It’s unimportant to mention how much they drank. Suffice it to say that tequila, once again, was the liquor selected to prepare for the coming ritual. Rather than hypnosis, they spoke of everyday matters for a few hours until a chance silence fell on the room, and Jimmie took advantage of it to ask, in a commanding tone, if they should begin. Velásquez was the only one to give a clear answer, in the affirmative, while Marcelo and Rodrigo nodded rather unconvincingly, and Micaela remained, as ever, silent.
9 
It’s hard to say if the following morning’s hangover was the result of the hypnosis, the tequila, the imbibing of adolescent urine, or all of the above. To tell the truth, he had, up until the last minute, been fairly skeptical about the real possibilities of the project. He didn’t believe hypnosis was substantially different from, for example, the sleep that followed a bad migraine. He imagined it as a certain misting of consciousness and, at best, an exacerbated imaginary state directed by the words of an invisible guru. But the technique stolen from E-Sight Enterprises was much more complex; in this version, the process for attaining a hypnotic state seemed more like a satanic ritual than guided meditation.
First, as a warm-up, they drank Micaela’s urine. Rodrigo observed with a fascination bordering on psychosis how the beautiful girl pulled up her dress in front of them and moved a wide-lipped glass to her vagina, the humid, rosy lips of which he thought he glimpsed for a brief moment. Desire then installed itself throughout his whole body. He wanted to believe that sooner or later he would manage to eat that cunt, slowly, for hours, but there was no element of reason he could cling to in order to imagine this would happen. Luckily, the taste of the urine dissipated those turbid thoughts. It was, without a doubt, an unexpected sensorial experience; the initial disgust at the smell rapidly gave way to an eagerness to down the drink in one gulp and, afterwards, a sensation of heat down the length of his throat. It tasted like an exotic cocktail, a kind of dirty martini with some top-secret ingredient that made the drink burn.
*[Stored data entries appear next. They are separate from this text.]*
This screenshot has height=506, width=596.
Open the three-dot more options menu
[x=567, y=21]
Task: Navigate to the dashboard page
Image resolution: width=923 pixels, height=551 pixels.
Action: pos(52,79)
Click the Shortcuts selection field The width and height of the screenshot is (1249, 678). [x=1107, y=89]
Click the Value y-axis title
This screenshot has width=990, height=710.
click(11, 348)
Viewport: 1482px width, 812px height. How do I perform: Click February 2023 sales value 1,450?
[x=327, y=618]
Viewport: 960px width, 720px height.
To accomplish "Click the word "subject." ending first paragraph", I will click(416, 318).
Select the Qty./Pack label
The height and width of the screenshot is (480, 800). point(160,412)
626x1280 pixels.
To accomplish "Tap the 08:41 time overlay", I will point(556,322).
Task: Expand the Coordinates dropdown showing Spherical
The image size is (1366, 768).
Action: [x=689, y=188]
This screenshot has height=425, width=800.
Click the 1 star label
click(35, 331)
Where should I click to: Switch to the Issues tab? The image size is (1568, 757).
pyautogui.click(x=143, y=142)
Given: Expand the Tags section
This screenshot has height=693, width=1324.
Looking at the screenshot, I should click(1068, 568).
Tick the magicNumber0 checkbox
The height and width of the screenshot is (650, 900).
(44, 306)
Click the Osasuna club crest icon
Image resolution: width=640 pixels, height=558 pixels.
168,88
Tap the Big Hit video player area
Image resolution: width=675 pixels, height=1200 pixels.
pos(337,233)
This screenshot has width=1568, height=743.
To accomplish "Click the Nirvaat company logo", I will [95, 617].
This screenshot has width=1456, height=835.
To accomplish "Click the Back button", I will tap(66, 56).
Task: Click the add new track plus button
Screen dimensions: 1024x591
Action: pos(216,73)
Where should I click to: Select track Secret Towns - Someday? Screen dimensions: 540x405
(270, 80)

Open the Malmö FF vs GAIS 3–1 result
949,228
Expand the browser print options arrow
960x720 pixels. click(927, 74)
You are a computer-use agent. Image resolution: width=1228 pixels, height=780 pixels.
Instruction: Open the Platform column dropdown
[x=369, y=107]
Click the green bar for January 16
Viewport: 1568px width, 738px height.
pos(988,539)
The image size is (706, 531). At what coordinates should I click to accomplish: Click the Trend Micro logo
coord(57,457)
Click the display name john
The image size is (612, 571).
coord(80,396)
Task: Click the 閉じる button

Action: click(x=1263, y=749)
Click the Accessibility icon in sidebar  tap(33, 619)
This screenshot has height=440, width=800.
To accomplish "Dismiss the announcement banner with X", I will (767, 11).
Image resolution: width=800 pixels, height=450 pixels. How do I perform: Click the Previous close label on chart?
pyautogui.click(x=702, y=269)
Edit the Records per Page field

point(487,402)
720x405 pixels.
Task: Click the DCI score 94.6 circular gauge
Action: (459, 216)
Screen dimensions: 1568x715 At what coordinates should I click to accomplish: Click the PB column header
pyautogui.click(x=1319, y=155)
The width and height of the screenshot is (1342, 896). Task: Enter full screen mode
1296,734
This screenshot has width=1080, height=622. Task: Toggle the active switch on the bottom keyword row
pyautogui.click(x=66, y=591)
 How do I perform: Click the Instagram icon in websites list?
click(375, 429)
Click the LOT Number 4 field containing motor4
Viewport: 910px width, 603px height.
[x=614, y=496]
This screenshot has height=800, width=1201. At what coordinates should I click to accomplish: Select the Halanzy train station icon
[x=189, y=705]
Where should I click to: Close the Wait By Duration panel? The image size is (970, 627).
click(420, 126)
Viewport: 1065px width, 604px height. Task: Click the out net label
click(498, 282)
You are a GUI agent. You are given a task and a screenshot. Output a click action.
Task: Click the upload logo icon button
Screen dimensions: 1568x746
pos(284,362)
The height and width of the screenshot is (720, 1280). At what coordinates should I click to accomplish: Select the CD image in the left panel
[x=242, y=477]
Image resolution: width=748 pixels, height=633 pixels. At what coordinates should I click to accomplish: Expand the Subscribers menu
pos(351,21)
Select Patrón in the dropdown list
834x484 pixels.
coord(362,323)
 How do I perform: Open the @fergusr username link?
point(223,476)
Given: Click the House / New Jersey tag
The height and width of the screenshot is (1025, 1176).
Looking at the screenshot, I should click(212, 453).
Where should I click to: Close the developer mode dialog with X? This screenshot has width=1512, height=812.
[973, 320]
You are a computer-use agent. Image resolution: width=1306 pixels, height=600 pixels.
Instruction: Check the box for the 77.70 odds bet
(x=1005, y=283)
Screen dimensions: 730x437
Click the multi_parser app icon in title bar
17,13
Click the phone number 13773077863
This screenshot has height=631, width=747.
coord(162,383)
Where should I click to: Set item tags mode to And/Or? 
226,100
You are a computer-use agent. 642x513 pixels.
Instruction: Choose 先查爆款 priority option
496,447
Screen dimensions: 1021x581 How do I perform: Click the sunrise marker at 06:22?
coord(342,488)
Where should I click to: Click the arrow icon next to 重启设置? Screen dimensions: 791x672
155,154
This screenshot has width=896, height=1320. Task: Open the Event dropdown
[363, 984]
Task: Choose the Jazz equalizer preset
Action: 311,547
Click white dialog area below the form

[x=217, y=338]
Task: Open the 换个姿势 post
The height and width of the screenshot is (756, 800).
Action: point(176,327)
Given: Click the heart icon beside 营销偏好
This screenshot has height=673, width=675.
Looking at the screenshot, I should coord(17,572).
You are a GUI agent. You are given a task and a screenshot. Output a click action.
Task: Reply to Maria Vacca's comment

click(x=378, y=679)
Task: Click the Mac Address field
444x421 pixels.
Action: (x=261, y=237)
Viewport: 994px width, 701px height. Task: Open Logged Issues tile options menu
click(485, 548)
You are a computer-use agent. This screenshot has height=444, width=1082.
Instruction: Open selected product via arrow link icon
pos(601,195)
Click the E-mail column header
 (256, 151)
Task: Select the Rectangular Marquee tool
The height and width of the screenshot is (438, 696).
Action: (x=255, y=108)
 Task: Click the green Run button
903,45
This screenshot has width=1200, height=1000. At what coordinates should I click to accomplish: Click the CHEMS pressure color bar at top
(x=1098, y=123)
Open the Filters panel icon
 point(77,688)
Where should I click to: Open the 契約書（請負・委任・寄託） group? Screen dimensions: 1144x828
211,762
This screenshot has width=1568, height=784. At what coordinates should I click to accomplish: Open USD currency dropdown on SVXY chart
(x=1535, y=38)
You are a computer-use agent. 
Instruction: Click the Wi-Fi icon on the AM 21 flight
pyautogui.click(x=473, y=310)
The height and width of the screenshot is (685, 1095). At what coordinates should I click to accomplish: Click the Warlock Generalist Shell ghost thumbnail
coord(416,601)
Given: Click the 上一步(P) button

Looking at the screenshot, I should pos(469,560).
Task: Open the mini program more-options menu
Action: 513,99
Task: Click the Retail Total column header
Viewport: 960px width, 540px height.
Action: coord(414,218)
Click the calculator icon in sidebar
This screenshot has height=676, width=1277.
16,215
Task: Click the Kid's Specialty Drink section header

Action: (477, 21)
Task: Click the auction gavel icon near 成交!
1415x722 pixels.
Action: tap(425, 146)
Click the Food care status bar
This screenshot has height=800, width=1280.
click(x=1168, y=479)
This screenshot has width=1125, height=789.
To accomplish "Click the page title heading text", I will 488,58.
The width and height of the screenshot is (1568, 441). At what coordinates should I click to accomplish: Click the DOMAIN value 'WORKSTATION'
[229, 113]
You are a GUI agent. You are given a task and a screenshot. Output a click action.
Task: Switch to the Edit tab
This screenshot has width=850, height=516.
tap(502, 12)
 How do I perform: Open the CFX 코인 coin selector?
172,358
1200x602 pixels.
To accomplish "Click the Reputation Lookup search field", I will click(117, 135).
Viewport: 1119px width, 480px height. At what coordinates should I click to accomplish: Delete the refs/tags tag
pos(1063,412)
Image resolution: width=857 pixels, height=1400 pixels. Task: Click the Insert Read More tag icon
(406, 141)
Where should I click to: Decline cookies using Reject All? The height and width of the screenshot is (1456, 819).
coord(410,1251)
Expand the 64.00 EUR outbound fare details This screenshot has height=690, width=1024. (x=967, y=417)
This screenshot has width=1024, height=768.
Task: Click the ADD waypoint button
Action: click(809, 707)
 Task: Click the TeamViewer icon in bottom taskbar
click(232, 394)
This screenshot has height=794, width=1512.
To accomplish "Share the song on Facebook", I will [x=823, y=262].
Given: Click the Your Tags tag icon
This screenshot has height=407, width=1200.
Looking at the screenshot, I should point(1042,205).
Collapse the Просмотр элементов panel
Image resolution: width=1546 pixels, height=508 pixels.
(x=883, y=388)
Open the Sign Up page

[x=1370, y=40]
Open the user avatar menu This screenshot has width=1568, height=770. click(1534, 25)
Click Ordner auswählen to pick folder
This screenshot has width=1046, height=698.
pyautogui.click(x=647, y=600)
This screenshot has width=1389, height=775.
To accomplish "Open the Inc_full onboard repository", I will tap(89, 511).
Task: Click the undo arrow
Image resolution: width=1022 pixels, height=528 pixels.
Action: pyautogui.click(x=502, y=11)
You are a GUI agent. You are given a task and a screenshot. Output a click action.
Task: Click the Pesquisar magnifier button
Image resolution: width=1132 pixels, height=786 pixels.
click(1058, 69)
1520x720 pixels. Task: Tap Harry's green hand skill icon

After that, Jimmie ordered them to perform a strange series of vaguely military exercises. With exaggerated effort, Marcelo and Velásquez copied the movements the gringo carried out more flexibly, as if he were already used to them. Rodrigo and Micaela, in contrast, had little difficulty replicating the gringo’s extremely strange routine. Once that stage was over, Jimmie handed each of them a different object. Objects dragged from the dusty corners of his studio but that, in the hands of those involved, seemed so special it was odd they had not been noticed earlier. Rodrigo, for example, received a small toy truck, made of plastic, with an impressive level of detail. In the driver’s seat a man in a cap could be made out, brutally killed, his shirt stained with blood, his mouth covered with electrical tape. The cargo space could be opened by operating a tiny plastic lever, revealing its disturbing contents: a shipment of doll heads.
Rodrigo accepted his toy and the instruction to examine it carefully. He wondered about the origin of that strange but realistic national souvenir. It was like a narco version of a Playmobil; probably, thought Rodrigo, some artist had constructed the piece for counterpropaganda purposes. He noted that Micaela had also received an object alluding to violence: a tequila shot glass in the interior of which stood the translucent shape of an AK-47 rather than the obligatory cactus of the glasses normally found in airport stores.
The objects allotted to Velásquez, Marcelo, and Jimmie himself had no such reference. They were, respectively, a large marble of the variety known as “cloverleaf,” with twisted abstract figures in its interior, a carved stone scepter, and a pair of women’s panties with a floral print that Jimmie sniffed in an unpleasant way, and which Rodrigo thought might belong to Micaela.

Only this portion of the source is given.